The second chapter describes the use of multiple identity documents as one of the strategies that border residents employ to navigate the contradiction between state exclusion and national identification. Galemba uses the concepts of illegibility (the unreadability of rules and regulations), phantom state (state laws that exist but seldom materialize or are enforced), and border citizenship (living along the border route and asserting a right to work in the contraband economy) to explain how the inhabitants of this region maneuver between their multiple ethnic and national identities. She also explores how they justify their often only quasi-legal ways of acquiring identity documents, and legitimize a way of life that results from the exclusionary documentary practices of their states and their current trade policies. The next five chapters describe and analyze community forms of government, the tight weave of cross-border political and kinship relations, and the paradoxically illegal but legitimate condition of contraband trade in these communities. Chapter 5 stands out for its analysis of the illegal-legal relationship and how this formal distinction intersects with trade that has tangible impacts on people’s lives.
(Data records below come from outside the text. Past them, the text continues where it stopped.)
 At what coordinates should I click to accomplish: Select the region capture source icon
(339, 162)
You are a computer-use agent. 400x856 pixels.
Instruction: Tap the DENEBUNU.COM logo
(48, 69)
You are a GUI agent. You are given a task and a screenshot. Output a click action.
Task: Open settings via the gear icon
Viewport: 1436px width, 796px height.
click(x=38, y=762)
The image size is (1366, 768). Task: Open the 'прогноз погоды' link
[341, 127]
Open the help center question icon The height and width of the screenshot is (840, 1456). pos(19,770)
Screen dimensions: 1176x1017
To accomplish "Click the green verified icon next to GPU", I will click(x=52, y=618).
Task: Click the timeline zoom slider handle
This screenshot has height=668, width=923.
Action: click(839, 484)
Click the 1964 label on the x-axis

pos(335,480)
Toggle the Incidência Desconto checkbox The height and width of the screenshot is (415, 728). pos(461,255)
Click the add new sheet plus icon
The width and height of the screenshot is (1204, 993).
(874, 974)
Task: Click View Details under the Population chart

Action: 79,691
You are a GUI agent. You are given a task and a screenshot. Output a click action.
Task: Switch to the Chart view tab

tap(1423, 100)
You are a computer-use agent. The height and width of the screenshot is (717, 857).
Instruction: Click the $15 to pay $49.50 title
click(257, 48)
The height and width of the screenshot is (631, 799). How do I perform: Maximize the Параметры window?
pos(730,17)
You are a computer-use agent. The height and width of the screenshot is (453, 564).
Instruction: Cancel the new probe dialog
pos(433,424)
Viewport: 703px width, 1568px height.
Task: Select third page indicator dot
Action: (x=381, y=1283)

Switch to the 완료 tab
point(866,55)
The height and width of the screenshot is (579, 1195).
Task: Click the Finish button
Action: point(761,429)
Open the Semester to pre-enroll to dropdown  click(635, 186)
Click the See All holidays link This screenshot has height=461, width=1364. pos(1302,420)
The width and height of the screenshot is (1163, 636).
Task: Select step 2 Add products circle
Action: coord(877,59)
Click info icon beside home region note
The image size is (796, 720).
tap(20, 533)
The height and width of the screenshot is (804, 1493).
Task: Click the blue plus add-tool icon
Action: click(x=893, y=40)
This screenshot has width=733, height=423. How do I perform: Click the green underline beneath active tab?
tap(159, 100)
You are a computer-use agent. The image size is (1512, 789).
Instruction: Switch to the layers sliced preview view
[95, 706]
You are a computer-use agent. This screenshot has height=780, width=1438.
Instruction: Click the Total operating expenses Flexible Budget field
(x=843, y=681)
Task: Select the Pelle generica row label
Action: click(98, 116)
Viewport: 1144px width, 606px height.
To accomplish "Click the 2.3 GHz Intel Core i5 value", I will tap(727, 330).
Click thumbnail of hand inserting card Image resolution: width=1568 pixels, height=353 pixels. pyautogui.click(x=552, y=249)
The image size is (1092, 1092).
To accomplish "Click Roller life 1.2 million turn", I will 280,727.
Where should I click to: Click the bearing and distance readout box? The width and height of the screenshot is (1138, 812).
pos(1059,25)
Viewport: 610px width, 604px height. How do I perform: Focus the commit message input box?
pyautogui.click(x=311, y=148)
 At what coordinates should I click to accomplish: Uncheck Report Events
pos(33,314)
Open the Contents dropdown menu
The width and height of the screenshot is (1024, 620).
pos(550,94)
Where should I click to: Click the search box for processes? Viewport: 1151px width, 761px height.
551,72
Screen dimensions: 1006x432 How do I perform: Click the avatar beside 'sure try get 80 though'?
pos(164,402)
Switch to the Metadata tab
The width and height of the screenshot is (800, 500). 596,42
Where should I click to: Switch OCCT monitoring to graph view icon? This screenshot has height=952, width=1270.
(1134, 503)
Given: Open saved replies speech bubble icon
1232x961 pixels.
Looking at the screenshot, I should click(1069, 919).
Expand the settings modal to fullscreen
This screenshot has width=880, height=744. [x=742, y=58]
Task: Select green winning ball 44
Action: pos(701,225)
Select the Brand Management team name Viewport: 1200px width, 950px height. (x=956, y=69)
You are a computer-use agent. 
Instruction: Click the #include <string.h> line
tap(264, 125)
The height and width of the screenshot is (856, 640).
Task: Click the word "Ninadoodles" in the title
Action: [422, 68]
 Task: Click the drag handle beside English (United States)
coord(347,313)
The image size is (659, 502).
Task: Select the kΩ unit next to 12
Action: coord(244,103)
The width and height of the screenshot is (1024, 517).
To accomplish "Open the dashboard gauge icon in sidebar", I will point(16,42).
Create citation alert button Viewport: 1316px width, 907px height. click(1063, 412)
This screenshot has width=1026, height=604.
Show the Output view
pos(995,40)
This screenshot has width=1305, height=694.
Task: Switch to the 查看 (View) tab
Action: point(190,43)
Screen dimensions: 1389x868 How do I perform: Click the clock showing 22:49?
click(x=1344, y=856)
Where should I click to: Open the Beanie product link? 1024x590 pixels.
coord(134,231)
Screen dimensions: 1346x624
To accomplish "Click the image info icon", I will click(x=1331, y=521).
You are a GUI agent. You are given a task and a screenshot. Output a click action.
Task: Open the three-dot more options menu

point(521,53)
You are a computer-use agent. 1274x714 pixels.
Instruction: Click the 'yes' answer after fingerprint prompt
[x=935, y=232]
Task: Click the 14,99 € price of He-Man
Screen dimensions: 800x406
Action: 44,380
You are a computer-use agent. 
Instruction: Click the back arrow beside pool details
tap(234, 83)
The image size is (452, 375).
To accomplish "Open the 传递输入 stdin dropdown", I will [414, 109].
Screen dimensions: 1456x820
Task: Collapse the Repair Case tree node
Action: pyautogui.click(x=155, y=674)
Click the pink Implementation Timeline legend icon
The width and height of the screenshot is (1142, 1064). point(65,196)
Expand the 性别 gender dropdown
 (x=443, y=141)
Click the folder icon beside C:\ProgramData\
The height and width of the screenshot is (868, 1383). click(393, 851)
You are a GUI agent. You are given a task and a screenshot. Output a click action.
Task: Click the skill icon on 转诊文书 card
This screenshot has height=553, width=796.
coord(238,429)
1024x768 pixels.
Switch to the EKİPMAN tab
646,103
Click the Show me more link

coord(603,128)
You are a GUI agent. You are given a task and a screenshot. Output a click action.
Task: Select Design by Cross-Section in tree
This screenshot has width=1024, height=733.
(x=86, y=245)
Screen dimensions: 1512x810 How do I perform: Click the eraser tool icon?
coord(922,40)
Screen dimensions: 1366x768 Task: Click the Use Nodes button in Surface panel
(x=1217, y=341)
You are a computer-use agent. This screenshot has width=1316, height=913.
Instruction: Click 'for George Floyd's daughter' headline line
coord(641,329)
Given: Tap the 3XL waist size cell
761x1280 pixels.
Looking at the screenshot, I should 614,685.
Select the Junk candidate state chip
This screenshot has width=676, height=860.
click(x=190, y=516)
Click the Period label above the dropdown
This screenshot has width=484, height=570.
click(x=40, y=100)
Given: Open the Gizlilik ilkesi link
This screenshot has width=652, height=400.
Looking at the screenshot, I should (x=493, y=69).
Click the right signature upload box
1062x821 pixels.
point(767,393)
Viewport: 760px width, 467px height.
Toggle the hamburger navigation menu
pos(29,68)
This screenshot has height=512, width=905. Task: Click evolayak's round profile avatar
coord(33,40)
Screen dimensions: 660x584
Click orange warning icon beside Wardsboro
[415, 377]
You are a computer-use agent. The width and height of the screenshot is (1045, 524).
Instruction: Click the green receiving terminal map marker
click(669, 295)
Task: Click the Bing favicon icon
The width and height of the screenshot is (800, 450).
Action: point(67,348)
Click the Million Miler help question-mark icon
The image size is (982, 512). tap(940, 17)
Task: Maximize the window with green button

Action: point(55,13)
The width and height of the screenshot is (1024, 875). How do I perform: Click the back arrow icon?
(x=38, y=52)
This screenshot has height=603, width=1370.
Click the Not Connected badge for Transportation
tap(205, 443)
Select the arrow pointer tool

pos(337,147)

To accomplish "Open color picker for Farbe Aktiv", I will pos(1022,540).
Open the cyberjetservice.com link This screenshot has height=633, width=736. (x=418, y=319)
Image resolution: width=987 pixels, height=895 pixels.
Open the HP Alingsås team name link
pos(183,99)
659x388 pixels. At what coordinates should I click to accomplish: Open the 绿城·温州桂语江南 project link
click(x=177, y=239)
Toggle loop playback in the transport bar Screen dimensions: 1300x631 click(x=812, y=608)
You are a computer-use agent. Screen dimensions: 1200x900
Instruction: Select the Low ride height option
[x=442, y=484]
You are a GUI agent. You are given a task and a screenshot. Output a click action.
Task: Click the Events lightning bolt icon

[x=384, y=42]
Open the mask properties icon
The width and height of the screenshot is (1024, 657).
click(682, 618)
Finally, the conclusion touches on a subject intentionally excluded from the rest of the book: trafficking of migrants, drugs, and arms. Galemba here strengthens her central thesis about the social construction of illegality by asking why border residents themselves consider migrants, drugs, and arms illegal, while corn, coffee, and sugar are not so categorized. In this section, she again points to the contradictory and conflicting condition of a region in which its residents are economically marginalized by the states but socially and politically engaged in macro-structures due to their involvement cross-border trade at the local level.

Despite Galemba’s analytical achievements in this book, some aspects of her argument remain underdeveloped. The concept of “border citizenship,” for instance, is not as rigorously defined as it could be. While Galemba argues that the concept explains “how those living along this border route assert that the right to work in the local contraband economy and levy tolls on smugglers is based on border residence” (p. 61), she does not expand its scope and limits beyond this emic framing.

Overall, Contraband Corridor is a rich and thoughtful analysis of community dynamics on a part of the Mexico-Guatemala border that has been characterized, often unfairly, as unruly, chaotic, and underdeveloped. Galemba debunks these myths by carefully describing the mutually-constitutive relationship of illegality and legality in the framework of neoliberalism. Furthermore, the book accomplishes its stated goal of showing border-lives through the words of the region’s inhabitants. Galemba provides a thorough analysis of border relations through precise and careful attention to the kinds of details easily dismissed by the non-ethnographer. For example, she explores the distinction border residents make between negocio or business, used to characterize their economic activities, and contraband, the designation used by state agents and institutions. Galemba has written an excellent ethnography, rich in detail and content, historically contextualizing each of her arguments. Especially notable is the analysis she offers of the political and cultural construction of the Mexico-Guatemala border, and how current forms of trade and cross-border negocio are shaped by this history and vice versa.

Contraband Corridor is an excellent addition to anthropological studies of borders, as well as studies of smuggling, micro-economics, and Latin American studies in general. The book examines timely and pertinent concerns about non-state conceptions of security, the limits of the state, and local and community forms of organization in increasingly restrictive times, especially in the Global South.